Domingo, 17 de diciembre de 2017

En el mar del olvido electoral… Venezuela

Aquí seguimos hablando de los británicos, que la han liado parda con separación de Europa y polémica separatista incluida… la verdad, qué se le había perdido a Cameron con esa preguntita, si es que no hay que preguntar, que luego el votante contesta lo que le da la gana y hala, a machacarse las meninges pensando qué ha podido-podemos fallar. De la Eurocopa no hablamos, por si acaso nos puede la vergüenza, pero eso sí, parece que Venezuela ha desaparecido del mapa si es que alguna vez lo estuvo. Ahora toca Turquía quizás, aunque en sordida. Si uno recuerda el trauma que produjeron los atentados de Francia y Bélgica parece que la matanza turca no concita tales manifestaciones de duelo, será porque estamos a medio gas con el calor o será que Turquía nos tiene muy cansados con su coqueteo con el ISIS y su papel de guardia pagado de la frontera europea. Nada, que como que no, no hay la misma empatía y la culpa la tiene un Erdogan tan crecido que miedo me da lo que puede hacer a la hora de perseguir a quien estropea la imagen turística de su Turquía.

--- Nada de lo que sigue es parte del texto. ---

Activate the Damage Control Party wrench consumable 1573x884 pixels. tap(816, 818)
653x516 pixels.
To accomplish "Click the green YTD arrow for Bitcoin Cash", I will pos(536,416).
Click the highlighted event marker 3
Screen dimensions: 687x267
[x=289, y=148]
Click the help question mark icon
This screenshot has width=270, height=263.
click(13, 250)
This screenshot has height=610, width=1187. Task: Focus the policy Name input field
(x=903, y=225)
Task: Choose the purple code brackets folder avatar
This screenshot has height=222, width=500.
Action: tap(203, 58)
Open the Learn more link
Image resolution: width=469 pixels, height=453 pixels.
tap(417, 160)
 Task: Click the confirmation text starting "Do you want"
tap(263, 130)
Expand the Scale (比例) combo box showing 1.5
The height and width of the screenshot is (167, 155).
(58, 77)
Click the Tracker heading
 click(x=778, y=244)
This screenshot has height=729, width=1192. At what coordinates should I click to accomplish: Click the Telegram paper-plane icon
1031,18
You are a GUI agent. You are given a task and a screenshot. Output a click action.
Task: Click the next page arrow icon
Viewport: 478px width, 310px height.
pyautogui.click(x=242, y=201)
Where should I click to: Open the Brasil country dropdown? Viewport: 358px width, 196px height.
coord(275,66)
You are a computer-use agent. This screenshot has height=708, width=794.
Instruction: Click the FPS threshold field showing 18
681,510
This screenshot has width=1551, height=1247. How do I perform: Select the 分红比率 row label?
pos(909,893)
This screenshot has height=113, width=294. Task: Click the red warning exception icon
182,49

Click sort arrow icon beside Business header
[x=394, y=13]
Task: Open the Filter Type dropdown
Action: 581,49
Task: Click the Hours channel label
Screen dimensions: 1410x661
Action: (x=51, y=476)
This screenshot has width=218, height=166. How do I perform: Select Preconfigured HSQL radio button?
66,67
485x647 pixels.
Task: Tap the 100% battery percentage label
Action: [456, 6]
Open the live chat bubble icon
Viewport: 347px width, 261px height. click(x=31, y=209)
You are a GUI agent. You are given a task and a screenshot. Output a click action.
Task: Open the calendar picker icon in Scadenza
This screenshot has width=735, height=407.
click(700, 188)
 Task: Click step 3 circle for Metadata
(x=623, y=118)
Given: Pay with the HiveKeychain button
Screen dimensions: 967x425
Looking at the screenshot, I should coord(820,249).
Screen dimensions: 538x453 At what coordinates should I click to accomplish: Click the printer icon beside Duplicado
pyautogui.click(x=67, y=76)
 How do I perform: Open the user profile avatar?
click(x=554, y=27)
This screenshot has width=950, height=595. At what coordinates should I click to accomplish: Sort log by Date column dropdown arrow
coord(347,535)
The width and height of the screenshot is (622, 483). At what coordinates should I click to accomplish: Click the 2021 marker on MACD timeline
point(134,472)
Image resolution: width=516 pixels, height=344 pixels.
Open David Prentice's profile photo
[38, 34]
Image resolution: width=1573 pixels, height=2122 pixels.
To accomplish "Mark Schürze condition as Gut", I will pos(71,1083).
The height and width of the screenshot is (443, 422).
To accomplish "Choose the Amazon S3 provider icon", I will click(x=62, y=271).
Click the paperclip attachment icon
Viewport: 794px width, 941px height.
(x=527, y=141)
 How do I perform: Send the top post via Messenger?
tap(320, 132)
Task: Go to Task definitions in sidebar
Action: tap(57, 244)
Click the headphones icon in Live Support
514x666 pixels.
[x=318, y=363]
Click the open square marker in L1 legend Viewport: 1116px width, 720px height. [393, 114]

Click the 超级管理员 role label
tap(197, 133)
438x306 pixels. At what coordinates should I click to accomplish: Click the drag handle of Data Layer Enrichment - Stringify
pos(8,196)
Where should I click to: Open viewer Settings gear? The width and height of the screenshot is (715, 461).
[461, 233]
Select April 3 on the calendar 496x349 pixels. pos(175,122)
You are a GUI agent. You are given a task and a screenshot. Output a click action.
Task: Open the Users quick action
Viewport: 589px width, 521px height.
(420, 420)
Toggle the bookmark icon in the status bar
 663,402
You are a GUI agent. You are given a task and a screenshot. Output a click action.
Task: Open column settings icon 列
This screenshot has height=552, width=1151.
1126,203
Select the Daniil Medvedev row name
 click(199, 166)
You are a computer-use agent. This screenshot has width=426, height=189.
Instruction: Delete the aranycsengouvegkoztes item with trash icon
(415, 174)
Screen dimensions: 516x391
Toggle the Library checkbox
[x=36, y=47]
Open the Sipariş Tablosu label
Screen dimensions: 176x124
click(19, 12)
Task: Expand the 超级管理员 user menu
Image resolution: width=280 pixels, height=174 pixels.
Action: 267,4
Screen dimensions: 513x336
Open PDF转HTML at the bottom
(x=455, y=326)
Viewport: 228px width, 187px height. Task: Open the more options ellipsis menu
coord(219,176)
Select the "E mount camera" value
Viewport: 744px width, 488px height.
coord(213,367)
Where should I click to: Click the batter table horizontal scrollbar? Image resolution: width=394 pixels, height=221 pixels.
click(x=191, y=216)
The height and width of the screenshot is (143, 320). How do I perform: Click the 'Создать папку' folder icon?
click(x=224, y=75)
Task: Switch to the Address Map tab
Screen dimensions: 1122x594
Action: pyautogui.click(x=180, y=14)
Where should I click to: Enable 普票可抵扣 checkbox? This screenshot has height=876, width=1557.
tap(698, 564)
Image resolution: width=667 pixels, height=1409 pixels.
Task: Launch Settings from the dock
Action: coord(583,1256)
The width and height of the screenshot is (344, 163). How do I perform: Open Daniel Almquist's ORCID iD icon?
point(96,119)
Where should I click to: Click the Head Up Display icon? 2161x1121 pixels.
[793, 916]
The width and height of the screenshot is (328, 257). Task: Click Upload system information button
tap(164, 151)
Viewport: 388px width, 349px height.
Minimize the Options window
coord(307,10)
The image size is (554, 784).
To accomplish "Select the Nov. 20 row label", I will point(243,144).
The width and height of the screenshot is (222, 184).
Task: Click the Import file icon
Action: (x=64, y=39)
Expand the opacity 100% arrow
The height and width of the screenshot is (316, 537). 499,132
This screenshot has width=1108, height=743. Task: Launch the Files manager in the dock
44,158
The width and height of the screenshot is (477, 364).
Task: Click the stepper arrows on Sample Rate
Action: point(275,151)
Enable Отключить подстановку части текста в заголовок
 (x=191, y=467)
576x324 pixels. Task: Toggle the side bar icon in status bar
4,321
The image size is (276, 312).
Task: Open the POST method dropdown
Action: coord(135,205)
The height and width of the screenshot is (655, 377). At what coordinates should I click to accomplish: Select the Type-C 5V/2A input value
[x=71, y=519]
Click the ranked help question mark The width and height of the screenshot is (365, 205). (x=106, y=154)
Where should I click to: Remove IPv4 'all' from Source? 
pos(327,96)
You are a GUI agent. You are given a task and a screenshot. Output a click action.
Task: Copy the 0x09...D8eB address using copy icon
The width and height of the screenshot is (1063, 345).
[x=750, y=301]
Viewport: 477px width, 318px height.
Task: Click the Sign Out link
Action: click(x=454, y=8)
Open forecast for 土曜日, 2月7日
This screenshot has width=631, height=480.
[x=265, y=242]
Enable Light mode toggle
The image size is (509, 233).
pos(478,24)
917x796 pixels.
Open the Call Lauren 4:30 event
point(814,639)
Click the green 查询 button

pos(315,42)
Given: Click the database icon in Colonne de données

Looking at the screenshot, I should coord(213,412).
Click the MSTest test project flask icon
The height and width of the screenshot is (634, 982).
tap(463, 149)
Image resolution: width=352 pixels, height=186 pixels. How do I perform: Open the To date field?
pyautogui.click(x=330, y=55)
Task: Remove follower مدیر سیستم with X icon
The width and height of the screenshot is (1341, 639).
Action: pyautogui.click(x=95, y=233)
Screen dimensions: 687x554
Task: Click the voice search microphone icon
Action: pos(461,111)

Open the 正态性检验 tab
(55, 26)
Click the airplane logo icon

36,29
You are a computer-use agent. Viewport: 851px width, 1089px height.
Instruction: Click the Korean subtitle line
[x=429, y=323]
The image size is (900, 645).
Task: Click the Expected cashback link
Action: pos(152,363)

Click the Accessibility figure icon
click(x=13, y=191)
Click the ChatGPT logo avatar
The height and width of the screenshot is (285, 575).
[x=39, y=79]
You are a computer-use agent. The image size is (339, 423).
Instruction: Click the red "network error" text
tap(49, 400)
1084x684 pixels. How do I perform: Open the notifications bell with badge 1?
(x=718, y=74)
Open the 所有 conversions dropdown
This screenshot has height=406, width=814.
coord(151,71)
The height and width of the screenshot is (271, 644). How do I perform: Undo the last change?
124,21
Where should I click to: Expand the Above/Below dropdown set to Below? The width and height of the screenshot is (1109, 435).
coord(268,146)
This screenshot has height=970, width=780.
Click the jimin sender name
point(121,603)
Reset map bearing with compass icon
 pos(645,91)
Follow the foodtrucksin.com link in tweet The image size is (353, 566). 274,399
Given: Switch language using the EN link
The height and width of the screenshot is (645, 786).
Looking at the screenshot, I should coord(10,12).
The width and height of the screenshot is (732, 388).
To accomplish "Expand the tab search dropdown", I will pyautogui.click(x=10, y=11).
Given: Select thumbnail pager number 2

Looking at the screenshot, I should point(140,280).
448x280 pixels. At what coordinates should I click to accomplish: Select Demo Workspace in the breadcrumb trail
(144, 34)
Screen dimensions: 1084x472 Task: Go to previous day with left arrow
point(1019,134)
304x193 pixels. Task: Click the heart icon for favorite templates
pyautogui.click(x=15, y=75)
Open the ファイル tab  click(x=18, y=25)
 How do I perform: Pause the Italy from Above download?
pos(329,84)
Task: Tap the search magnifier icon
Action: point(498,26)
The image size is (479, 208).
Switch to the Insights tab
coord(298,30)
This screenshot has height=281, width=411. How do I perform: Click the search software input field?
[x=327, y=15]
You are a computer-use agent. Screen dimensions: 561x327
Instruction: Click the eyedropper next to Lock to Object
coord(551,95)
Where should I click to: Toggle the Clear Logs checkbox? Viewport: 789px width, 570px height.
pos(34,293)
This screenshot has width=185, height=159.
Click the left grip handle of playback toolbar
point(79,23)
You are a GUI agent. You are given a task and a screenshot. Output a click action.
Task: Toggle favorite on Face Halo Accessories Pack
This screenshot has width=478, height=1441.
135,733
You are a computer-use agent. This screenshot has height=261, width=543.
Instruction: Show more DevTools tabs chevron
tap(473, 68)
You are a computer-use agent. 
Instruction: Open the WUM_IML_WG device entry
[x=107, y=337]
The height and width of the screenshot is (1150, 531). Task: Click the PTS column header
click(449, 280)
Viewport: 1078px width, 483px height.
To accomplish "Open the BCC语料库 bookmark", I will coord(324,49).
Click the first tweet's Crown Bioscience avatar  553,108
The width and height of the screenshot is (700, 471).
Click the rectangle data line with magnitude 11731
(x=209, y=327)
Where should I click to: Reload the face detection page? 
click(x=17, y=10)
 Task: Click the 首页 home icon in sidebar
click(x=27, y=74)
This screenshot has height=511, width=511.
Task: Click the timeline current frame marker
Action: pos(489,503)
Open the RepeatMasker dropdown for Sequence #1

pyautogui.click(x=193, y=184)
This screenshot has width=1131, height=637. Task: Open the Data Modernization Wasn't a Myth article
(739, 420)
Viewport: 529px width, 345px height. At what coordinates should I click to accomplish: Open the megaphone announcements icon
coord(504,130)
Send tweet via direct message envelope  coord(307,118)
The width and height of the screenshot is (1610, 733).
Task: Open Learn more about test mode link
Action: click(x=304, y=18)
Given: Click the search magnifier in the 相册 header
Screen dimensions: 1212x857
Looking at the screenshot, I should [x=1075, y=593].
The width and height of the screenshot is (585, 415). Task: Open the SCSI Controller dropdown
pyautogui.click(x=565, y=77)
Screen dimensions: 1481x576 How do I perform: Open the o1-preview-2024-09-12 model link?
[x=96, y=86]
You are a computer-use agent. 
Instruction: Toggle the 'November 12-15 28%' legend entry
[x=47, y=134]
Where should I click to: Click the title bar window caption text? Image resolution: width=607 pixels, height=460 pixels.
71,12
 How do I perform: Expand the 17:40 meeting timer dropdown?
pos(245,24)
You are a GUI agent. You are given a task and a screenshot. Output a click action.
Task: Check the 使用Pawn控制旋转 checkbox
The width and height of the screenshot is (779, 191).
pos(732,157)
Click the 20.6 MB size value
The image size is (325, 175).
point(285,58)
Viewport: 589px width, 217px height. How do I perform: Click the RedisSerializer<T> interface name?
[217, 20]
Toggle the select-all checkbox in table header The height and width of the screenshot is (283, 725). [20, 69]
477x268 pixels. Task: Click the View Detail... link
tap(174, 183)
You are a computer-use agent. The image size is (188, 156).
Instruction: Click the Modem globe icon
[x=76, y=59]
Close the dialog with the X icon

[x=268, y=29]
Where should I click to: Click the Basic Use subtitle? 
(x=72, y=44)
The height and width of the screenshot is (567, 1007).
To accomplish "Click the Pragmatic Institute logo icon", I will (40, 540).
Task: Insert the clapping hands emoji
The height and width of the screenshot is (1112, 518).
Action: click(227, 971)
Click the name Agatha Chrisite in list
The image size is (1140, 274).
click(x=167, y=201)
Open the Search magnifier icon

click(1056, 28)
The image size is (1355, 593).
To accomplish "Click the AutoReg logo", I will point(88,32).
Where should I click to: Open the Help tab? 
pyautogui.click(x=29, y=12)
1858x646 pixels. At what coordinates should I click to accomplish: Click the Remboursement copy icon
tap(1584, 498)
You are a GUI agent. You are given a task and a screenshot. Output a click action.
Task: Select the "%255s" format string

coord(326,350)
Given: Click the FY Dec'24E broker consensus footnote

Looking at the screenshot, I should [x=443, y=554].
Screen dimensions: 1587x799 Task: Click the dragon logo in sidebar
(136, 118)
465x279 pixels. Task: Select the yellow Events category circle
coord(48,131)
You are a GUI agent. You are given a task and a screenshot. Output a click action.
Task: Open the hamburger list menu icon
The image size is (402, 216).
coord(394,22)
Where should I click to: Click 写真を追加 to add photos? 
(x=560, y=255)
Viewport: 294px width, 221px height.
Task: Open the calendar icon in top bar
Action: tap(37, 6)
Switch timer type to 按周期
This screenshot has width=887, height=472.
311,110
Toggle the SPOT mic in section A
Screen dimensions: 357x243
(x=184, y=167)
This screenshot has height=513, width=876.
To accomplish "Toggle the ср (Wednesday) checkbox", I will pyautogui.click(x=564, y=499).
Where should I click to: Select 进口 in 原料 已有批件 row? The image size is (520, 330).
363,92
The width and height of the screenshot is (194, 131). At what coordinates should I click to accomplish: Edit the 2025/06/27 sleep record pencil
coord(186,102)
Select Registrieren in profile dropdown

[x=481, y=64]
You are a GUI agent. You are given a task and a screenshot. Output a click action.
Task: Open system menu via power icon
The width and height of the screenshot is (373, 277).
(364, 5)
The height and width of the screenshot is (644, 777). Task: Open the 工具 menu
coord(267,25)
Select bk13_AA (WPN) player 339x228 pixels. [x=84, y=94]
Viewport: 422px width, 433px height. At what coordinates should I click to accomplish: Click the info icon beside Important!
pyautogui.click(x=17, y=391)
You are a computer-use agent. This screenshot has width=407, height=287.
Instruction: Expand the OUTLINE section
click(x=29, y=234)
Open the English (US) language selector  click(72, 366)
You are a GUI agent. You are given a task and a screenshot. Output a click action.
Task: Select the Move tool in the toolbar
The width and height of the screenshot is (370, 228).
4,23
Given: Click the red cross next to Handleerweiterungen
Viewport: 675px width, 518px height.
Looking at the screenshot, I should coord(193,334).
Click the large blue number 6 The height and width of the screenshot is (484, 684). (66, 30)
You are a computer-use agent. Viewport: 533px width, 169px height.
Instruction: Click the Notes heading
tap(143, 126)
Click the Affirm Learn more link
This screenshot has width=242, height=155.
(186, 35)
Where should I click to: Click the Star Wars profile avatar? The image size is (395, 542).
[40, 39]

         No hablamos de Venezuela porque ya no hay elecciones y Rivera está muy ocupado negando la evidencia, que tiene que apoyar a Rajoy sí o sí. No hablamos de Venezuela porque los de Podemos están preguntándose para qué sirven los sondeos electorales, incluso los de Andorra que yo creía que era un paraíso del deporte de invierno y resulta que ahora es la cuna de todas las encuestas electorales. No hablamos de Venezuela y ahí seguirá el problema con el que tanto nos hemos involucrado, como si no hubiera otros países en esta América nuestra, por desgracia, tan cargada de tragedias. Uno pensaría que tanto interés por los políticos encarcelados tiene fecha de caducidad, la de las elecciones, o quizás estamos esperando para coger carrerilla y poner de nuevo a Maduro a caer de un burro. Y es que tenemos mucha tarea, toca formar gobierno como dé lugar y lamernos las heridas. Y sobre todo, evitar esa acritud que a mí me tiene preocupada, ya sean los hunos o los hotros, la falta de medida a la hora de criticar al contrario da miedo, la verdad, y los insultos en las redes sociales y los dichosos memes que corren por ahí hacen pensar que no tenemos en qué dar ni en qué trabajar y que la mala baba nos puede. Las elecciones son así, sale quien sale y a asumir lo que sea, nos guste o no, pero claro, a unos les da por culpar a la ley electoral y a otros por segar la mala hierba. A mí me va a dar, como siempre, a largarme por ahí a hablar con el personal, que está ya esperando irse de veraneo aunque sea a sentarse en la terraza del bar del barrio. Si es que los españoles al final, acabamos consolándonos al sol.